# [WORK REQUEST]
All lines from the one containing "Screen dimensions: 1500x812" through the final line of the entries are to be written out verbatim; no other line is to be included.
━━━━━ RECORDS TO USE
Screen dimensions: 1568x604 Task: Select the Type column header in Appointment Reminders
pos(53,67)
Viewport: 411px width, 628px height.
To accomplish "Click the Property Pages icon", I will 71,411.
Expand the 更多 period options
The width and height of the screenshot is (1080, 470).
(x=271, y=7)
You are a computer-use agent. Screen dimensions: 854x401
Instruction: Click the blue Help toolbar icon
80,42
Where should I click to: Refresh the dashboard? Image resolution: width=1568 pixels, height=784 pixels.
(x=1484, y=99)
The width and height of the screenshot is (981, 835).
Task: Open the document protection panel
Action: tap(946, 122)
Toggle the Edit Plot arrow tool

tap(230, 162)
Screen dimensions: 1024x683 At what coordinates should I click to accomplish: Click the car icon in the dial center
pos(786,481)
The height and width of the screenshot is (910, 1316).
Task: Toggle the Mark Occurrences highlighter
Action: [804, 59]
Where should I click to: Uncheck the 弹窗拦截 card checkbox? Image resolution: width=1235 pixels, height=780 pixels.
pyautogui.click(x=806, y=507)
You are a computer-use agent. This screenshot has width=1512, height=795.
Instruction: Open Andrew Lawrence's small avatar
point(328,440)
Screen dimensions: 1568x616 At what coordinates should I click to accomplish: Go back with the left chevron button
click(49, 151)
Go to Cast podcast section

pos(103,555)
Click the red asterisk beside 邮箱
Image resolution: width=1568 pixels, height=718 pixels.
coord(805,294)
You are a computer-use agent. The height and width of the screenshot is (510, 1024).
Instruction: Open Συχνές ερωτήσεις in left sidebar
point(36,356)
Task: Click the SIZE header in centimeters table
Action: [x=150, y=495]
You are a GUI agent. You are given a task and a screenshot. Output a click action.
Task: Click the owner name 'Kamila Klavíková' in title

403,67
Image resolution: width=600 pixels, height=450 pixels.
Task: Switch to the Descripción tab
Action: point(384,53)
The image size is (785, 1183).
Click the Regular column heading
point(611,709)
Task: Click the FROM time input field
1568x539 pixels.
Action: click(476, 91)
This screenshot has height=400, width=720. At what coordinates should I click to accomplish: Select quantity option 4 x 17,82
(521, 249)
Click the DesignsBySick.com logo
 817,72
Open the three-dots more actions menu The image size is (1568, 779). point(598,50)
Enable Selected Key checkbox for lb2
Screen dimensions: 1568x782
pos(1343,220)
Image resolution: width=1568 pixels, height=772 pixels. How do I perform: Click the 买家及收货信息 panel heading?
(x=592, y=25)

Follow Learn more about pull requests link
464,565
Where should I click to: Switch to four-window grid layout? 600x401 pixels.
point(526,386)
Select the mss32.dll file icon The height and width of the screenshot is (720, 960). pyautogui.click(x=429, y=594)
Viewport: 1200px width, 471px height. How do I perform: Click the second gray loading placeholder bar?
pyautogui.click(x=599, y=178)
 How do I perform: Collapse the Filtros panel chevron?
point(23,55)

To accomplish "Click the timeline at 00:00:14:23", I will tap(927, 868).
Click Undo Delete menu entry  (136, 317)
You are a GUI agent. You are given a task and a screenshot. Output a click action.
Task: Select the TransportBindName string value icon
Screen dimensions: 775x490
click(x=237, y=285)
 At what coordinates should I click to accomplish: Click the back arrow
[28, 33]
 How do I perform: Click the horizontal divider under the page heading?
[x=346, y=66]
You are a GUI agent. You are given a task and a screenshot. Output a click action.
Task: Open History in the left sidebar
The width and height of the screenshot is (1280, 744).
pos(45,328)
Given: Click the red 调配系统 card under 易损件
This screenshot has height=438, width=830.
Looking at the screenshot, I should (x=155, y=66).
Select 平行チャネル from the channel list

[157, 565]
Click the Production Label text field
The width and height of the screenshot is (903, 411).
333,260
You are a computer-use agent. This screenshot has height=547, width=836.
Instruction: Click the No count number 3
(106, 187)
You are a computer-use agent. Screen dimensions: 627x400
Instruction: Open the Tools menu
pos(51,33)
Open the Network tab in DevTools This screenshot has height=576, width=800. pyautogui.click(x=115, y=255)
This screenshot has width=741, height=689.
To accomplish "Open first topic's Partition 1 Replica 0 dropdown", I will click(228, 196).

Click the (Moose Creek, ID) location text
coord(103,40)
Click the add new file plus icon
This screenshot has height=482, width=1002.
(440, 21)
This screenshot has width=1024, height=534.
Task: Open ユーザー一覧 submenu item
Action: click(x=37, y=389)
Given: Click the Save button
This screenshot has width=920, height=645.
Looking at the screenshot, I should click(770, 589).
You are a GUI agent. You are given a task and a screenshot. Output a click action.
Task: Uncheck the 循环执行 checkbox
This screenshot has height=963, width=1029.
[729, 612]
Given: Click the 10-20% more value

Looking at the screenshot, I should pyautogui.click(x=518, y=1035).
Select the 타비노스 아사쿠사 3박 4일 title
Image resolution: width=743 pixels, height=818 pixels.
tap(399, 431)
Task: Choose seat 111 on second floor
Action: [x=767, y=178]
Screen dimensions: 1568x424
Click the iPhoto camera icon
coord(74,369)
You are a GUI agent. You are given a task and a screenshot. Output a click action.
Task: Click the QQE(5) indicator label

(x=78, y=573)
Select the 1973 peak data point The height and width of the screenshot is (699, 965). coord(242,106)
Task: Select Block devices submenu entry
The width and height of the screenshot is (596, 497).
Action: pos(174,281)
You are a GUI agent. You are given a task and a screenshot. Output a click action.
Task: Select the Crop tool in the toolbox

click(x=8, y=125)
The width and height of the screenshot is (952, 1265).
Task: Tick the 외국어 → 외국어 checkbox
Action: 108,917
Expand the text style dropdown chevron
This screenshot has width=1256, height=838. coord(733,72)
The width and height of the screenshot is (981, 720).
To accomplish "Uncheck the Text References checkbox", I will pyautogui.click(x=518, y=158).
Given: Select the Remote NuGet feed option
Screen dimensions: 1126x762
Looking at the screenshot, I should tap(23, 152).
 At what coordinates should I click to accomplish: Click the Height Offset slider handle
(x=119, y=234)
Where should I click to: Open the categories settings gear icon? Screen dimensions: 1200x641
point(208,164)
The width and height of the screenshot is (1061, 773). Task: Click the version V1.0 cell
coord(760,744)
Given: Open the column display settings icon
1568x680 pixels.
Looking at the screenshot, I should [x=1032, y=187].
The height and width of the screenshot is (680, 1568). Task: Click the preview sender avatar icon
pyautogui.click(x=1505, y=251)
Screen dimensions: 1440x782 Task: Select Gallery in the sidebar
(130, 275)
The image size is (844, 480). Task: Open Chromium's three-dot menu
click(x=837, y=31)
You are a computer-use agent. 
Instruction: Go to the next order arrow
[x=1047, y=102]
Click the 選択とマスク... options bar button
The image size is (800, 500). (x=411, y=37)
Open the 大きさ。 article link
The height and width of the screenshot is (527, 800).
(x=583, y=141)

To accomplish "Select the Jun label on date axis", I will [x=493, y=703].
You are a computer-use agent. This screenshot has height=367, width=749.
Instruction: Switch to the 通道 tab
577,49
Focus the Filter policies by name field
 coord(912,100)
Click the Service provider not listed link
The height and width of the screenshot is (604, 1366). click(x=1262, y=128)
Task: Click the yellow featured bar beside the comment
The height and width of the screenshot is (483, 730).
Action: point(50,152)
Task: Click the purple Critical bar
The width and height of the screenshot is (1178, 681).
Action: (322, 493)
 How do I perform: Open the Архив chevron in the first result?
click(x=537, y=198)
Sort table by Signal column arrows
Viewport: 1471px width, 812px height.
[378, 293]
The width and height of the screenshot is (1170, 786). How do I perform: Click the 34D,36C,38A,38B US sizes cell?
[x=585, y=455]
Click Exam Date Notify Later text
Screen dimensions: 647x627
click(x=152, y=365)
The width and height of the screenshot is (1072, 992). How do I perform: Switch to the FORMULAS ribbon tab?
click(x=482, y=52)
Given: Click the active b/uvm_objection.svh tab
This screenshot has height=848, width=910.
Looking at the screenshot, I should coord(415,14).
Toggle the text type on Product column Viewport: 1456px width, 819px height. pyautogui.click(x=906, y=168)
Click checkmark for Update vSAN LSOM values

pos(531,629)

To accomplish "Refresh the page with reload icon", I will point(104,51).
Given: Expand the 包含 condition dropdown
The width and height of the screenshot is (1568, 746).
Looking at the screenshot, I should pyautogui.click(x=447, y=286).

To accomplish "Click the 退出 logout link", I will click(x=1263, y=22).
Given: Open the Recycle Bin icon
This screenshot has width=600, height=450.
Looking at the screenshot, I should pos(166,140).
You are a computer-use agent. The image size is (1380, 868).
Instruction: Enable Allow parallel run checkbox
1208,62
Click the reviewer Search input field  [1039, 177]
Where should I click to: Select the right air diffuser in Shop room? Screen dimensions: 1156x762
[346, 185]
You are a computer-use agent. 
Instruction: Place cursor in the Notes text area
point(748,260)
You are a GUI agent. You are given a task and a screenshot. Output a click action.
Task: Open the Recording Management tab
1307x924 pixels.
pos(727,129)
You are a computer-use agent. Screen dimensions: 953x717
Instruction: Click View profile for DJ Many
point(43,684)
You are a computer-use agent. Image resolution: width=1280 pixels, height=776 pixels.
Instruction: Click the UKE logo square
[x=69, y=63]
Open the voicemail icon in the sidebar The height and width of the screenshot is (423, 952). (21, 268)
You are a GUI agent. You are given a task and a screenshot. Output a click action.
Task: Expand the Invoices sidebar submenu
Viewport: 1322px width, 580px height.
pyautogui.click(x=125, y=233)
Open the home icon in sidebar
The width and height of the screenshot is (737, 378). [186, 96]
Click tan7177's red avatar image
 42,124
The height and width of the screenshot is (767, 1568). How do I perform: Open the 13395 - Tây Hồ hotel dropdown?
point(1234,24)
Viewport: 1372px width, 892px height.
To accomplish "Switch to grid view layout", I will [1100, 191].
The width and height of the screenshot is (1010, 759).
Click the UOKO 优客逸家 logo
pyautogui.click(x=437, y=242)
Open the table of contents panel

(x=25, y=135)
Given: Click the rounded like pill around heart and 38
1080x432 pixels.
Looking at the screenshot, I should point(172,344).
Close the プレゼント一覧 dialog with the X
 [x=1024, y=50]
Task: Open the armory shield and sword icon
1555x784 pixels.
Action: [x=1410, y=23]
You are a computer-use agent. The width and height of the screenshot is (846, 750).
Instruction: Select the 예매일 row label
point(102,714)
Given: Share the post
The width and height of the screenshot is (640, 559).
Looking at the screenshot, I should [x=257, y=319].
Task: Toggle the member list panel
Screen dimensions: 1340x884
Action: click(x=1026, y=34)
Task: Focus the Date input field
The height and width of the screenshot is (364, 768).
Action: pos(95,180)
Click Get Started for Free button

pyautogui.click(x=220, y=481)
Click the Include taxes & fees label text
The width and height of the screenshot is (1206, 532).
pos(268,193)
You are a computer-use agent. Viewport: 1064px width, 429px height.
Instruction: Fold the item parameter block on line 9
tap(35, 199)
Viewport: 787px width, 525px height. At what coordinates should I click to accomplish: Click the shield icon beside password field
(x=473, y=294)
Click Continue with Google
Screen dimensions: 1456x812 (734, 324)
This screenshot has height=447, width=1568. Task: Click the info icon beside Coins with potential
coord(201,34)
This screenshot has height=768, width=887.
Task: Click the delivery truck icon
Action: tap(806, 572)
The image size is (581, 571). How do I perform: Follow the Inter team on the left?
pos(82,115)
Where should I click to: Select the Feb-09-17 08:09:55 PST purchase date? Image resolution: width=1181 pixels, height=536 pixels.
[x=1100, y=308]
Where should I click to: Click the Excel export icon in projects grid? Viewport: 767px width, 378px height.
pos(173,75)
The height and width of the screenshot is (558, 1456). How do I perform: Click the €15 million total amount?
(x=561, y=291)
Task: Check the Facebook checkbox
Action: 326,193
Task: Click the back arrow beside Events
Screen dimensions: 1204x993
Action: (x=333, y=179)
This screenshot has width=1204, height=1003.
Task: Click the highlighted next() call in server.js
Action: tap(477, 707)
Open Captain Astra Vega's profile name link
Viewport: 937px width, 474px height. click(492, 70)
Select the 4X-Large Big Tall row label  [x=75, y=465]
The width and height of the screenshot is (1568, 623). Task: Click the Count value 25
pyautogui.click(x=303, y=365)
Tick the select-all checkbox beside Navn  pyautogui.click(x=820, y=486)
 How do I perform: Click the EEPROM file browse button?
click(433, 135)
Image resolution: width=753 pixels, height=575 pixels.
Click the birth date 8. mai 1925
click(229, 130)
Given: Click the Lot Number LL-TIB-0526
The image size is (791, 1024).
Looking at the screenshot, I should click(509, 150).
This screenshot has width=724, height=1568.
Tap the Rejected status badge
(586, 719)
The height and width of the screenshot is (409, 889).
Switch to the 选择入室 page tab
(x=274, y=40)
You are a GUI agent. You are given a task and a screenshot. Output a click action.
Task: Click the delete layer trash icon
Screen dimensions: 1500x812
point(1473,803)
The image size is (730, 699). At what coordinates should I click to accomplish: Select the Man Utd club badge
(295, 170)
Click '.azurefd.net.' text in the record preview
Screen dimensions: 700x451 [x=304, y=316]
━━━━━━━━━━
# [ANSWER BOX]
Screen dimensions: 1500x812
point(1473,803)
The image size is (730, 699). At what coordinates should I click to accomplish: Select the Man Utd club badge
(295, 170)
Click '.azurefd.net.' text in the record preview
Screen dimensions: 700x451 [x=304, y=316]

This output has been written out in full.